> _Exercise directions_
Change every "particular element" in the rows below to "specific element", and reproduce all other text in the rows unchanged.

> _Dataset records_
■ ■ ■ ■

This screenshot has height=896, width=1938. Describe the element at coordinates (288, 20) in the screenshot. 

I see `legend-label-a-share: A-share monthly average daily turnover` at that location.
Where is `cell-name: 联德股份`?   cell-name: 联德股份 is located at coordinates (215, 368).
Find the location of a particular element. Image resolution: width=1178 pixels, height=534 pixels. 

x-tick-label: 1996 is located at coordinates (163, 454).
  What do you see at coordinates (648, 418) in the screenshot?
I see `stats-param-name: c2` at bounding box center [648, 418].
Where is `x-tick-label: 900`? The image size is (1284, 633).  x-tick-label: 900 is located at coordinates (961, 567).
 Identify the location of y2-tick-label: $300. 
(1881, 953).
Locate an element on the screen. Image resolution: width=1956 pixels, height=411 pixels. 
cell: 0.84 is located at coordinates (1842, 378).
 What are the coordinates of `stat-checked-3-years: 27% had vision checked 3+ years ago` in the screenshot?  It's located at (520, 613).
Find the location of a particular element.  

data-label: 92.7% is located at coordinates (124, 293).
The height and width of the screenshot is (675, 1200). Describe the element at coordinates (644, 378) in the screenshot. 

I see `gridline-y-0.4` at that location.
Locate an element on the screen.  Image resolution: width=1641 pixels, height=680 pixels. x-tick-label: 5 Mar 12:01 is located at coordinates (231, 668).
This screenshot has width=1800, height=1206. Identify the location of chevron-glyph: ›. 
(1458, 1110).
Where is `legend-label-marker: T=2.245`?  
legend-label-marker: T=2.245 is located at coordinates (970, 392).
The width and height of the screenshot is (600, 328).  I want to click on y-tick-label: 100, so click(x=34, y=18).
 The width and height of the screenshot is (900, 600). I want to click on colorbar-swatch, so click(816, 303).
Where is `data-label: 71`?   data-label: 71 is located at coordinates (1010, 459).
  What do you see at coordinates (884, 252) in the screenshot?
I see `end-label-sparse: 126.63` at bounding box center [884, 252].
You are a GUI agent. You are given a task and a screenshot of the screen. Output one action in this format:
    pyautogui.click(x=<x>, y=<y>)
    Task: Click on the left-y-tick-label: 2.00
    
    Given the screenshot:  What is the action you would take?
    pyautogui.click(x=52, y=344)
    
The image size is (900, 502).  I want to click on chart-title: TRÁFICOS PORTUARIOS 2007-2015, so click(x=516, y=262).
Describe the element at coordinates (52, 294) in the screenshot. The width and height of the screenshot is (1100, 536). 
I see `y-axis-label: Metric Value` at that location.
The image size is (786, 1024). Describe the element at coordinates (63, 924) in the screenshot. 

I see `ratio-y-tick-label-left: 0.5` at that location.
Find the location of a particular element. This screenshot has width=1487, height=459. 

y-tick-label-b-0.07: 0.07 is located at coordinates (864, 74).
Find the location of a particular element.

■ ■ ■ ■

> _Your response_
This screenshot has height=896, width=1938. Describe the element at coordinates (288, 20) in the screenshot. 

I see `legend-label-a-share: A-share monthly average daily turnover` at that location.
Where is `cell-name: 联德股份`?   cell-name: 联德股份 is located at coordinates (215, 368).
Find the location of a specific element. Image resolution: width=1178 pixels, height=534 pixels. 

x-tick-label: 1996 is located at coordinates (163, 454).
  What do you see at coordinates (648, 418) in the screenshot?
I see `stats-param-name: c2` at bounding box center [648, 418].
Where is `x-tick-label: 900`? The image size is (1284, 633).  x-tick-label: 900 is located at coordinates (961, 567).
 Identify the location of y2-tick-label: $300. 
(1881, 953).
Locate an element on the screen. Image resolution: width=1956 pixels, height=411 pixels. 
cell: 0.84 is located at coordinates (1842, 378).
 What are the coordinates of `stat-checked-3-years: 27% had vision checked 3+ years ago` in the screenshot?  It's located at (520, 613).
Find the location of a specific element.  

data-label: 92.7% is located at coordinates (124, 293).
The height and width of the screenshot is (675, 1200). Describe the element at coordinates (644, 378) in the screenshot. 

I see `gridline-y-0.4` at that location.
Locate an element on the screen.  Image resolution: width=1641 pixels, height=680 pixels. x-tick-label: 5 Mar 12:01 is located at coordinates (231, 668).
This screenshot has width=1800, height=1206. Identify the location of chevron-glyph: ›. 
(1458, 1110).
Where is `legend-label-marker: T=2.245`?  
legend-label-marker: T=2.245 is located at coordinates (970, 392).
The width and height of the screenshot is (600, 328).  I want to click on y-tick-label: 100, so click(x=34, y=18).
 The width and height of the screenshot is (900, 600). I want to click on colorbar-swatch, so click(816, 303).
Where is `data-label: 71`?   data-label: 71 is located at coordinates (1010, 459).
  What do you see at coordinates (884, 252) in the screenshot?
I see `end-label-sparse: 126.63` at bounding box center [884, 252].
You are a GUI agent. You are given a task and a screenshot of the screen. Output one action in this format:
    pyautogui.click(x=<x>, y=<y>)
    Task: Click on the left-y-tick-label: 2.00
    
    Given the screenshot:  What is the action you would take?
    pyautogui.click(x=52, y=344)
    
The image size is (900, 502).  I want to click on chart-title: TRÁFICOS PORTUARIOS 2007-2015, so click(x=516, y=262).
Describe the element at coordinates (52, 294) in the screenshot. The width and height of the screenshot is (1100, 536). 
I see `y-axis-label: Metric Value` at that location.
The image size is (786, 1024). Describe the element at coordinates (63, 924) in the screenshot. 

I see `ratio-y-tick-label-left: 0.5` at that location.
Find the location of a specific element. This screenshot has width=1487, height=459. 

y-tick-label-b-0.07: 0.07 is located at coordinates (864, 74).
Find the location of a specific element.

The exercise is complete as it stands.